In February, after surging commodity prices buoyed tax revenues, the treasury declared it would in the 2022-23 fiscal year achieve a primary surplus — when revenue exceeds non-interest spending — for the first time since 2009. The primary surplus ought to have marked the end of a painful period of fiscal consolidation.

The treasury said that in 2023-24, the budget deficit will narrow to 3.9% of GDP — the lowest since 2019. South Africa would achieve successively larger primary surpluses in the medium term (0.9% in 2023-24, 1.2% in 2024-25 and 1.7% in 2025-26), according to the forecasts contained in the 2023 budget.

But building spending pressures (paired with low economic growth) have since prompted scepticism that the treasury will be able to achieve these targets.

Absa economists, for example, don’t see the government achieving a primary surplus until 2026-27. They also forecast a revenue shortfall of R39  billion compared with the 2023 budget target.

However, some have questioned the efficacy of inflicting further fiscal consolidation, given its effect on the country’s economy. 

Also speaking on the panel, independent economist Thabi Leoka asked about the treasury’s fiscal consolidation agenda.

“What are you consolidating? Why? Which areas? What extent? … Are you targeting expenditure? Are you targeting revenue and why? All of this needs to be looked at … Because it sounds like, again, that you are kicking the can down the road. You can’t be perpetually consolidating.”

Leoka noted that countries that have successfully consolidated are typically richer. “But one of the things they’ve done really well is they have committed to consolidation, regardless of what happens. And that’s where political buy-in needs to come in.”

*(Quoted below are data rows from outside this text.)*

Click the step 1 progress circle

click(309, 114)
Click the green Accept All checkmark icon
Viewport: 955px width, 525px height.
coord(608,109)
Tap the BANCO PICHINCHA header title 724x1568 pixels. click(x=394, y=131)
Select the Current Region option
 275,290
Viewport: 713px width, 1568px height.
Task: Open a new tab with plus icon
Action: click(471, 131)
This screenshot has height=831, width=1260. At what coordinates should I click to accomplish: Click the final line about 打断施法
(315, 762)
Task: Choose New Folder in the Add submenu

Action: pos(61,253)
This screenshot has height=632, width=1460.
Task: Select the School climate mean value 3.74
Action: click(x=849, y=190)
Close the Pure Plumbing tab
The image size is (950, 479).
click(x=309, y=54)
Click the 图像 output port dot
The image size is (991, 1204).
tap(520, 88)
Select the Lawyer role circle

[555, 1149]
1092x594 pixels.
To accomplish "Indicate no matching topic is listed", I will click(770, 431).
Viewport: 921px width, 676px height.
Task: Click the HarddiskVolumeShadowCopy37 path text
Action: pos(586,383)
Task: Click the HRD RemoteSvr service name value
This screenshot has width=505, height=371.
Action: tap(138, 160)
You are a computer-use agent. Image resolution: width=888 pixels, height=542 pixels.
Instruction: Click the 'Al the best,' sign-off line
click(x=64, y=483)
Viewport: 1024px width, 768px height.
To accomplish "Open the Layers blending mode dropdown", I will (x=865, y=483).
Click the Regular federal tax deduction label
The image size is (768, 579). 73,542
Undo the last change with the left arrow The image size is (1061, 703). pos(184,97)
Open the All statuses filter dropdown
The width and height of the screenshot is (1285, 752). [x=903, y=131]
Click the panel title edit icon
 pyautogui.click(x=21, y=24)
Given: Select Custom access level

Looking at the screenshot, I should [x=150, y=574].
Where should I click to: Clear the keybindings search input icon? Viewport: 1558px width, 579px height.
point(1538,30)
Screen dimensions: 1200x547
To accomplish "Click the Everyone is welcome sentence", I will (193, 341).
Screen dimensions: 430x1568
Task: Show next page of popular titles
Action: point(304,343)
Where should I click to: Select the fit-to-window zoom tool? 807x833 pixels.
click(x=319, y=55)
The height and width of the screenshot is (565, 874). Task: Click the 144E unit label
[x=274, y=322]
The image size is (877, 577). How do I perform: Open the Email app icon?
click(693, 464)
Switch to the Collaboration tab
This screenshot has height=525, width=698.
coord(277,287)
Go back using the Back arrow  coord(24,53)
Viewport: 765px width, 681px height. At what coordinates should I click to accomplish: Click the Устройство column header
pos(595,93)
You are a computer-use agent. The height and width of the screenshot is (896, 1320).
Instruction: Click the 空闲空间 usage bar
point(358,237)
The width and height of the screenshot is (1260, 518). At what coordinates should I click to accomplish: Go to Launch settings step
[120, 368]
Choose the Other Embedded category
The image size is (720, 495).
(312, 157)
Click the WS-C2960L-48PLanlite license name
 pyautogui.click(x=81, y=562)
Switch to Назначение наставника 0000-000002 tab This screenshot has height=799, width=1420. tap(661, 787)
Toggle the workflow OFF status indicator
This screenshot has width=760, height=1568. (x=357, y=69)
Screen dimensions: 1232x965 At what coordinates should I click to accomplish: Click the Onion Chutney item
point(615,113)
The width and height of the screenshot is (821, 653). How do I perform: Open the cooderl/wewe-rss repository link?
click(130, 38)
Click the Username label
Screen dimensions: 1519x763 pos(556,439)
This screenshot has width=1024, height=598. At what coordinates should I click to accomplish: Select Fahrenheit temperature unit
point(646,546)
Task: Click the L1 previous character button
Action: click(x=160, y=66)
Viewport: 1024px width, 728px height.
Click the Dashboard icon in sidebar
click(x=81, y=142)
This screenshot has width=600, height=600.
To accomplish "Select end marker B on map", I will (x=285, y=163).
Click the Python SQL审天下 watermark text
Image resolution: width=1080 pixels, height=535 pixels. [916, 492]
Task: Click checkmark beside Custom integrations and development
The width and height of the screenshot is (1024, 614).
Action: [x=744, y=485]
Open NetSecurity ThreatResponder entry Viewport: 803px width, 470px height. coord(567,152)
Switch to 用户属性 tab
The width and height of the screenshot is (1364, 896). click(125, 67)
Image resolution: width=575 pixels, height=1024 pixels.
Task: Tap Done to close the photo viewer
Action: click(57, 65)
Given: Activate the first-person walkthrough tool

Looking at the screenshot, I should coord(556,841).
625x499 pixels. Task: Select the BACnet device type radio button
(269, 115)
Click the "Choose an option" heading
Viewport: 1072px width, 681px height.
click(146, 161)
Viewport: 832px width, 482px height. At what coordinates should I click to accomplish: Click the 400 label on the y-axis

In response, Sishi said Leoka was preaching to the converted. “It is quite clear what the budget is trying to do. It is also quite clear that there are slippages from time to time. I think that is the key issue.”

Sishi also acknowledged that the government’s fiscal anchors — which help guide spending policies — require strengthening, a fact that Godongwana noted in his 2022 budget speech.

Weighing in on the question of credibility in July, Wits University’s Public Economy Project (PEP) noted that planning for the 2024 budget has begun with the release of treasury’s technical guidelines.

“The starting point is that no additional resources will be provided to accommodate the unbudgeted salary agreement. Reliance is placed on reducing headcounts through attrition and reduced recruitment, and/or defunding other line items to support compensation spending,” the PEP said in a report. 

“If the recent past is any guide, it is likely that new additional resources will be added, but only as an in-year adjustment that accommodates the lowest feasible amount. This will serve to contain compensation spending further yet result in spending outcomes that departs considerably from the budget.”

In the process, the credibility, performance and quality of the medium-term fiscal framework’s projections are sacrificed. 

“Human resource planning is severely compromised as sector departments are unable to gauge what their annual budget will effectively be and, while attrition systematically weeds out the best performers and those with portable skills. Pressure to fund the [unfunded] compensation budget will drive the build-up of accruals and the neglect of maintenance and training expenditures,” the PEP said.

“More broadly, government’s own estimates of the fiscal trajectory are less credible to the extent that the expenditure path they are based on is unlikely to materialise.”